L'homonyme Chapitre 2 Résumé et analyse

Sommaire

L'enfant d'Ashima et Ashoke est né, un petit garçon en bonne santé. Les deux parents vérifient qu'il a tous ses doigts et tous ses orteils. Ashoke pense, alors qu'il le tient pour la première fois, à l'accident qui l'a presque tué. Trois amis de la famille, tous bengalis - Maya et Dilip Nandi, et le Dr Gupta - rendent visite à l'enfant à l'hôpital, et Ashoke remarque à quel point son bébé a de la chance, lorsque le Dr Gupta lui donne un livre, car Ashoke a dû attendre des années pour posséder son premier et précieux le volume. Ashima pense à elle et aux familles d'Ashoke en Inde; son enfant est né loin d'un réseau de relations amoureuses, malgré la présence de Gupta et des Nandis à l'hôpital.
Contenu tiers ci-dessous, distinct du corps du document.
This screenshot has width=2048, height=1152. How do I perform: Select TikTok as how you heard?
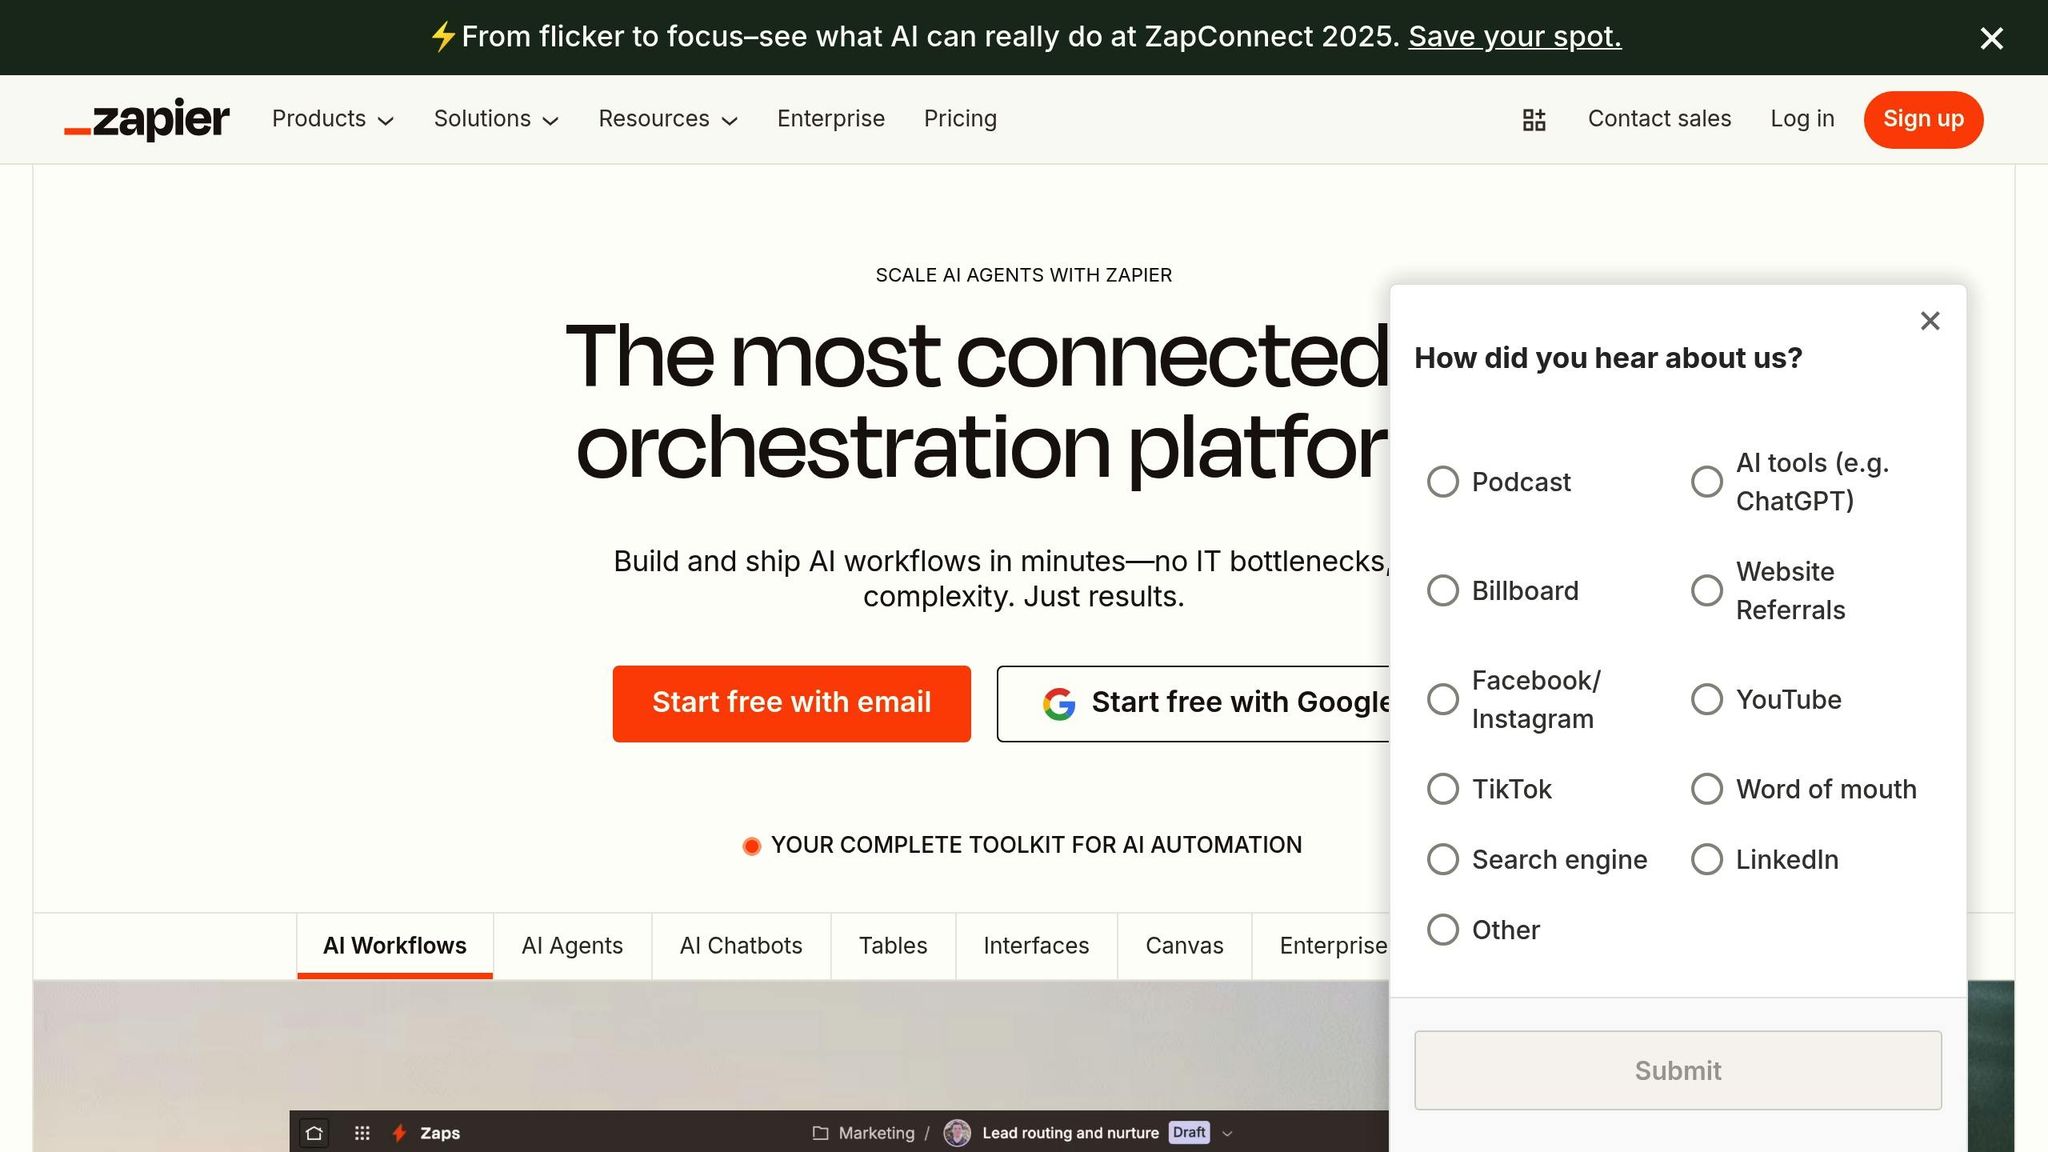(1443, 789)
Ashima et Ashoke envoient un télégramme à Calcutta, annonçant la naissance du garçon aux familles élargies, et attendent une lettre de la grand-mère d'Ashima, qui a l'honneur de nommer le garçon. Le nom d'un enfant est, dans la tradition bengali, une affaire solennelle, et les Nandis et le Dr Gupta comprennent l'importance de la décision de l'arrière-grand-mère du garçon.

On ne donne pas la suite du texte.